Health and Fitness Liability Waiver / Informed Consent Form

 

Name *
Name
Health and Fitness Liability Waiver /Informed Consent Form I have enrolled in a program offered through M.O.A. Living Health and Wellness. I recognize that the program may involve strenuous physical activity including, but not limited to, muscle strength and endurance training, cardiovascular conditioning and training, and other various fitness activities. I hereby affirm that I am in good physical condition and do not suffer from any known disability or condition which would prevent or limit my participation in this exercise program. I acknowledge that my enrollment and subsequent participation is purely voluntary and is in no way mandated by M.O.A. Living Health and Wellness. In consideration of my participation in this program, I hereby release and its agents from any claims, demands, and causes of action as a result of my voluntary participation and enrollment.
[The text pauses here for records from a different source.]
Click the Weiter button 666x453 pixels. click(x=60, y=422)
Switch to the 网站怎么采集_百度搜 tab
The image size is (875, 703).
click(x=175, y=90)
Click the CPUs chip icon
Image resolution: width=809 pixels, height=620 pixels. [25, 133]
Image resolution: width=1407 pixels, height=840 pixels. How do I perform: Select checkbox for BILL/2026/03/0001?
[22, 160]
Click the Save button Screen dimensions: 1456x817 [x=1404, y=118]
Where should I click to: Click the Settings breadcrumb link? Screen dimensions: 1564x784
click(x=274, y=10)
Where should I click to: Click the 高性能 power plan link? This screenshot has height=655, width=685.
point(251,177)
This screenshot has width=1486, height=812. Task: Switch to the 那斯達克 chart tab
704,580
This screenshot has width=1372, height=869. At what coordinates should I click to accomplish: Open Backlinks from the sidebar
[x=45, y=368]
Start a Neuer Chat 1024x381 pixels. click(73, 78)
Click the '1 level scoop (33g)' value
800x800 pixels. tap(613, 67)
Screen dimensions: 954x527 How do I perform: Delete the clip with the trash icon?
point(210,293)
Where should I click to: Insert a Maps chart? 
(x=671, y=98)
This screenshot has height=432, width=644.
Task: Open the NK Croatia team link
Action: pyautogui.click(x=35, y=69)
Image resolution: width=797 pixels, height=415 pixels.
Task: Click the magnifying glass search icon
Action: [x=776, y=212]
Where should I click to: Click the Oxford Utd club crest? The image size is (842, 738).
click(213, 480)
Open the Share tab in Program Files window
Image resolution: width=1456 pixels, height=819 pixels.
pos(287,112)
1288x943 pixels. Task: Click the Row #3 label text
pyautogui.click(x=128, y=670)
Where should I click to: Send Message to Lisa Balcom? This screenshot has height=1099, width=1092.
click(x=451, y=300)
I fully understand that I may injure myself as a result of my enrollment and subsequent participation in this program and I hereby release M.O.A. Living INC. and its agents from any liability now or in the future for conditions that I may obtain. These conditions may include, but are not limited to, heart attacks, strokes, muscle strains, muscle pulls, muscle tears, broken bones, shin splints, injuries to knees or other joints of the body, injuries to back, injuries to a foot, heat prostration, or any other illness or soreness that I may incur, including death.